Written Answers - Health Services.

Liz McManus

Question:

320 Ms McManus asked the Minister for Health and Children if his attention has been drawn to the difficulties being experienced by a person (details supplied) in County Galway in accessing the medical care abroad this person needs as a result of the refusal by the Western Health Board; if the case will be dealt with compassionately; and if he will make a statement on the matter. [6175/03]

The provision of medical services in this case is the responsibility of the Western Health Board. My Department has asked the chief executive officer of the board to investigate the position and to reply directly to the Deputy. I have also asked the chief executive officer of National Treatment Purchase Fund to investigate the position.

Fergus O'Dowd

Question:

321 Mr. O'Dowd asked the Minister for Health and Children the position in regard to people who suffer from haemochromotosis, who are charged for each hospital blood test to check their ferattin and iron levels and who subsequently may need a unit of blood; when he will make a decision on the designation of this condition under the long-term illness scheme; and if he will make a statement on the matter. [6191/03]

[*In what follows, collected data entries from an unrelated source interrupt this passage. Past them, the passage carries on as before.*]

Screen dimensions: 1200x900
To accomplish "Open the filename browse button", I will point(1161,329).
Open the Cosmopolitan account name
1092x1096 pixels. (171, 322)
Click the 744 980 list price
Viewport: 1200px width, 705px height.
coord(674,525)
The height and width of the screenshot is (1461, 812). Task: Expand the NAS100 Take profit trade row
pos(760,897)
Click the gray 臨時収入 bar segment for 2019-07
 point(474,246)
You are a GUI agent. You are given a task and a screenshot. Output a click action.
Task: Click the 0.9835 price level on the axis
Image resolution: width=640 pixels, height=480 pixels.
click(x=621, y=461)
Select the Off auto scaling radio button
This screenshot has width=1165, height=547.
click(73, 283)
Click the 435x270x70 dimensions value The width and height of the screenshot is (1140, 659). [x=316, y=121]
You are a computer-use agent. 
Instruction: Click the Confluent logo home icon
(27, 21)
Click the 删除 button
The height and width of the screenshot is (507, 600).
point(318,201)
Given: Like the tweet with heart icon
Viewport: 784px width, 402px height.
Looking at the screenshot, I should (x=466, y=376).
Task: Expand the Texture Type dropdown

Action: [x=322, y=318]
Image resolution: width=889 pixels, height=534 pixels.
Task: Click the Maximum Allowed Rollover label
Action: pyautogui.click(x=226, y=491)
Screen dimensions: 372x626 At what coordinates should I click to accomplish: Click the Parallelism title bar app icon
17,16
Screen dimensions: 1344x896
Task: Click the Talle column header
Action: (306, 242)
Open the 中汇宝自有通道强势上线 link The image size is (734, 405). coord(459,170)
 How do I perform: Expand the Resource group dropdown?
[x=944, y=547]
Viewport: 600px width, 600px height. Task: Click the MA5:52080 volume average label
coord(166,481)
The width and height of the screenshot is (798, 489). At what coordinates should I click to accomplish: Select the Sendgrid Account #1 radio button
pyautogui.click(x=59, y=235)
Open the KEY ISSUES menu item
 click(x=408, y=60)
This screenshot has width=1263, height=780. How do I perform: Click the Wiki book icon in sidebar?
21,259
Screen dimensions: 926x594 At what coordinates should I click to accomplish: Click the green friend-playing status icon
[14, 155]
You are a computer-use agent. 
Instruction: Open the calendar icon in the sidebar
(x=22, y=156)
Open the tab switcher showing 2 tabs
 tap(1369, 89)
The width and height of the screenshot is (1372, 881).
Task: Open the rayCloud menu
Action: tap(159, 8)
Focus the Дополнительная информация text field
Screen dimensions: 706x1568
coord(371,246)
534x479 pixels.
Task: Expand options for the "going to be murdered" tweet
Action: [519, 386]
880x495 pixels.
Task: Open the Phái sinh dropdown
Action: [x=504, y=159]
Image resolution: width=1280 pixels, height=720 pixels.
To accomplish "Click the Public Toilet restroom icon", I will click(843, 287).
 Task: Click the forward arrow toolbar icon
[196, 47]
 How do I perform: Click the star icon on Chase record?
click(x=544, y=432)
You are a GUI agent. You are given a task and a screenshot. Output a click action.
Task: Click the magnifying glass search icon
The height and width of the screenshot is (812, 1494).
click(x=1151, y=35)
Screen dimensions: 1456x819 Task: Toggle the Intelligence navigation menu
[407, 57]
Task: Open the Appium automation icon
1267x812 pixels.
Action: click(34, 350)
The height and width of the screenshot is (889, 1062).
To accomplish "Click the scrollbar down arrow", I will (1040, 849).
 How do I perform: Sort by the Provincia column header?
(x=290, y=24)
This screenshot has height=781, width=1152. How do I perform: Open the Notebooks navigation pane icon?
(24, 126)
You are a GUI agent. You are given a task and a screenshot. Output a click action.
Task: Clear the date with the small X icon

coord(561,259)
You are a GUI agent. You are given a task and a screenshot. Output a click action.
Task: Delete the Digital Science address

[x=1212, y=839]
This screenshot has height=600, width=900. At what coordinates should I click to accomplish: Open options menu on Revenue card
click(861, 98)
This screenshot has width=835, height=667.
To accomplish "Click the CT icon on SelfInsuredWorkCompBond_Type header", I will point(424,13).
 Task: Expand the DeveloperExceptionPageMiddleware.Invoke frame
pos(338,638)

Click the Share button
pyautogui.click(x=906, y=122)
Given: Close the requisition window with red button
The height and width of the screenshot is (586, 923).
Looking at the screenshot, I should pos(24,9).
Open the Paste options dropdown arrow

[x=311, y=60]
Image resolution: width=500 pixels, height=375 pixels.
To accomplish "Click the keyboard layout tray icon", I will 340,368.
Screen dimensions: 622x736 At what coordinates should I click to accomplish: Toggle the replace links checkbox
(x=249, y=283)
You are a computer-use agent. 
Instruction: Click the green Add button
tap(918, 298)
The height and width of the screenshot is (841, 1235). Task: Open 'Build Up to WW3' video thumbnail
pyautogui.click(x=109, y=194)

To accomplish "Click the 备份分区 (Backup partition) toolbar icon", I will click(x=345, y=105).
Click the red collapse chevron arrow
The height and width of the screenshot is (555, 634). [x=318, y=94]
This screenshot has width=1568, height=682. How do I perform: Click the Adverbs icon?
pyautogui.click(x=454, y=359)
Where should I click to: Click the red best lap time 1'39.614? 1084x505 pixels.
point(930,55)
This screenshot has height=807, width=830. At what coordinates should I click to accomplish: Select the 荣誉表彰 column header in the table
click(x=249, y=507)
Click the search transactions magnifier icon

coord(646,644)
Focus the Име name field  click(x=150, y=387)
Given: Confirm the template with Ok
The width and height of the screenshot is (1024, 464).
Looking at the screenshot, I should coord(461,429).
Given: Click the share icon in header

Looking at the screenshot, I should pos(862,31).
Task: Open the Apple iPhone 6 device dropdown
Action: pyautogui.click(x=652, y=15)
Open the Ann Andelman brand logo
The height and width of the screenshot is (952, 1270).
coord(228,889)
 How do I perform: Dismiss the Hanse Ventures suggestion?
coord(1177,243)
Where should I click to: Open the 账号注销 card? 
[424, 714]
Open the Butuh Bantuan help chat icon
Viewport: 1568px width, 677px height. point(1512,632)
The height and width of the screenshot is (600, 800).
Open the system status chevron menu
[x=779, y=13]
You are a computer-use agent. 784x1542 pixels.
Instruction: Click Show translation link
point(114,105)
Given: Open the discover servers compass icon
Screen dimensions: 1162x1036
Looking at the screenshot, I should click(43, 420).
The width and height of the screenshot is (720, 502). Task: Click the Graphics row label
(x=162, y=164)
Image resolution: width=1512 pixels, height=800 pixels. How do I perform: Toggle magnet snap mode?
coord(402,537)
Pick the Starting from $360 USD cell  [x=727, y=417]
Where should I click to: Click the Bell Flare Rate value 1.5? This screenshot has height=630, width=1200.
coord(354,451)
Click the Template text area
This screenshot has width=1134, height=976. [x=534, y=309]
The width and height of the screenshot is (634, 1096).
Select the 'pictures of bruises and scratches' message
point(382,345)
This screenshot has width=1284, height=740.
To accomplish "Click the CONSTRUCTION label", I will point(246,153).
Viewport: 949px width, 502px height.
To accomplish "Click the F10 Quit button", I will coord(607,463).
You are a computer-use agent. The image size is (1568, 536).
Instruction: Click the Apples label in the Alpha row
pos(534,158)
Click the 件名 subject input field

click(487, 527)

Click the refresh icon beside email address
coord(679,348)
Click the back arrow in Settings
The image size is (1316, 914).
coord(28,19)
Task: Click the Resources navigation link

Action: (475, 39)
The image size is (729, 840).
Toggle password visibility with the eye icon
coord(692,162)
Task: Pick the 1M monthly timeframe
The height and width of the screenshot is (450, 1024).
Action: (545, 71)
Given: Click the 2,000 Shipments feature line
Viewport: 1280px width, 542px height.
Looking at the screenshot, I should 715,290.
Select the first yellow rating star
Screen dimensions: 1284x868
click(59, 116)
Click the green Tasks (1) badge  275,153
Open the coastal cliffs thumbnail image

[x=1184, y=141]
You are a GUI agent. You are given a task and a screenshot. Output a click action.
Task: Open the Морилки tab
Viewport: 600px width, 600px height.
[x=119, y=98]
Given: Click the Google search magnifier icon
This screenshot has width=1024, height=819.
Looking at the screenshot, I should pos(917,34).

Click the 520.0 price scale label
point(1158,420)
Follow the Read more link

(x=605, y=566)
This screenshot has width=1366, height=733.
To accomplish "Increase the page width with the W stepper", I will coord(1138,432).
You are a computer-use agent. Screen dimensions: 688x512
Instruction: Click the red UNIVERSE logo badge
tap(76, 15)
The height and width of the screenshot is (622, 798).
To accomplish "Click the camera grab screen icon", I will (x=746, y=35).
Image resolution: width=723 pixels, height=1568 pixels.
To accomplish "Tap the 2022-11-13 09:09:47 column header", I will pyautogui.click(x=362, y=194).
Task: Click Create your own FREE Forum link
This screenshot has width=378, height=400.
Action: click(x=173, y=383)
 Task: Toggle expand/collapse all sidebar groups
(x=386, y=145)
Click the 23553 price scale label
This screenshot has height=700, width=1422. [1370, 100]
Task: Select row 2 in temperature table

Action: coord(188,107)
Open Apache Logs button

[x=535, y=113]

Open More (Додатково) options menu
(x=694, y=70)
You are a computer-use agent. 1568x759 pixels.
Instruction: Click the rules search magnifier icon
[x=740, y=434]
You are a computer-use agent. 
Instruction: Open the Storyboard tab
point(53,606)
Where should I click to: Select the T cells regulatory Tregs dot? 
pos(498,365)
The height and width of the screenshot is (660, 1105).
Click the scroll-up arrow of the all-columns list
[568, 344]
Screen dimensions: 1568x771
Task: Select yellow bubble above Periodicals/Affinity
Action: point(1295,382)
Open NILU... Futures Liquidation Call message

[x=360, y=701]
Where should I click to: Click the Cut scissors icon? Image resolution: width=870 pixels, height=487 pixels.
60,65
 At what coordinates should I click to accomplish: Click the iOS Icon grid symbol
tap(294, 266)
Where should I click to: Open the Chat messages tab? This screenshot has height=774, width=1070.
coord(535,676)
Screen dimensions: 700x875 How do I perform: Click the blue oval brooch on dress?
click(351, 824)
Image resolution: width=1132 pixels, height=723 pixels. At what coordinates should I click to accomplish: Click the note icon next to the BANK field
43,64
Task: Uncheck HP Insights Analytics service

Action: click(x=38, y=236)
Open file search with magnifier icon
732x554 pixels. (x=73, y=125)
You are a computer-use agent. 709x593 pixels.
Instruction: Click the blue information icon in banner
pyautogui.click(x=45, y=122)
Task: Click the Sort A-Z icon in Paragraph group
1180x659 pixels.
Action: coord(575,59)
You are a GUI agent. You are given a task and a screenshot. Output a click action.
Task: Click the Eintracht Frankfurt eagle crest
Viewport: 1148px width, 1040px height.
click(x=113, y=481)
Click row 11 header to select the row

Entitlement to health services in Ireland is primarily based on residency and means rather than income. Any person, regardless of nationality, who is accepted by the health boards as being ordinarily resident in Ireland is entitled to either full eligibility, category 1, or limited eligibility, category 2, for health services. Persons in category 1 are medical card holders and are entitled to a full range of services without charge, including general practitioner services, prescribed drugs and medicines, all in-patient public hospital services in public wards including consultants' services, all out-patient public hospital services including consultants' services, dental, ophthalmic and aural services and appliances and a maternity and infant care service. Persons in category 2, non-medical card holders, are entitled, subject to certain charges, to all in-patient public hospital services in public wards including consultants' services and out-patient public hospital services including consultants' services. The current public hospital statutory in-patient charge where patients are admitted either as day patients or as in-patients stands at €40 per day, up to a maximum of €400 in any 12 consecutive months. Attendance at accident and emergency departments is subject to a charge of €40 where the patient does not have a referral note from his or her doctor. This charge applies only to the first visit in any episode of care.

Alternatively, one can opt to be the private patient of both the consultant and the hospital. Any patient, whether a medical card holder or not, who opts for treatment in a private hospital or as a private patient in a public hospital is liable for the costs relating to such treatment. Persons suffering from any of the following conditions, who are not already medical card holders, may obtain, without charge, drugs and medicines for the treatment of that condition under the long-term illness scheme: mental handicap, mental illness for persons under 16 years only, phenylketonuria, cystic fibrosis, spina bifida, hydrocephalus, diabetes mellitus, diabetes insipidus, haemophilia, cerebral palsy, epilepsy, multiple sclerosis, muscular dystrophies, parkinsonism and acute leukaemia. There are no plans to amend the long-term illness scheme to include persons with haemochromotosis.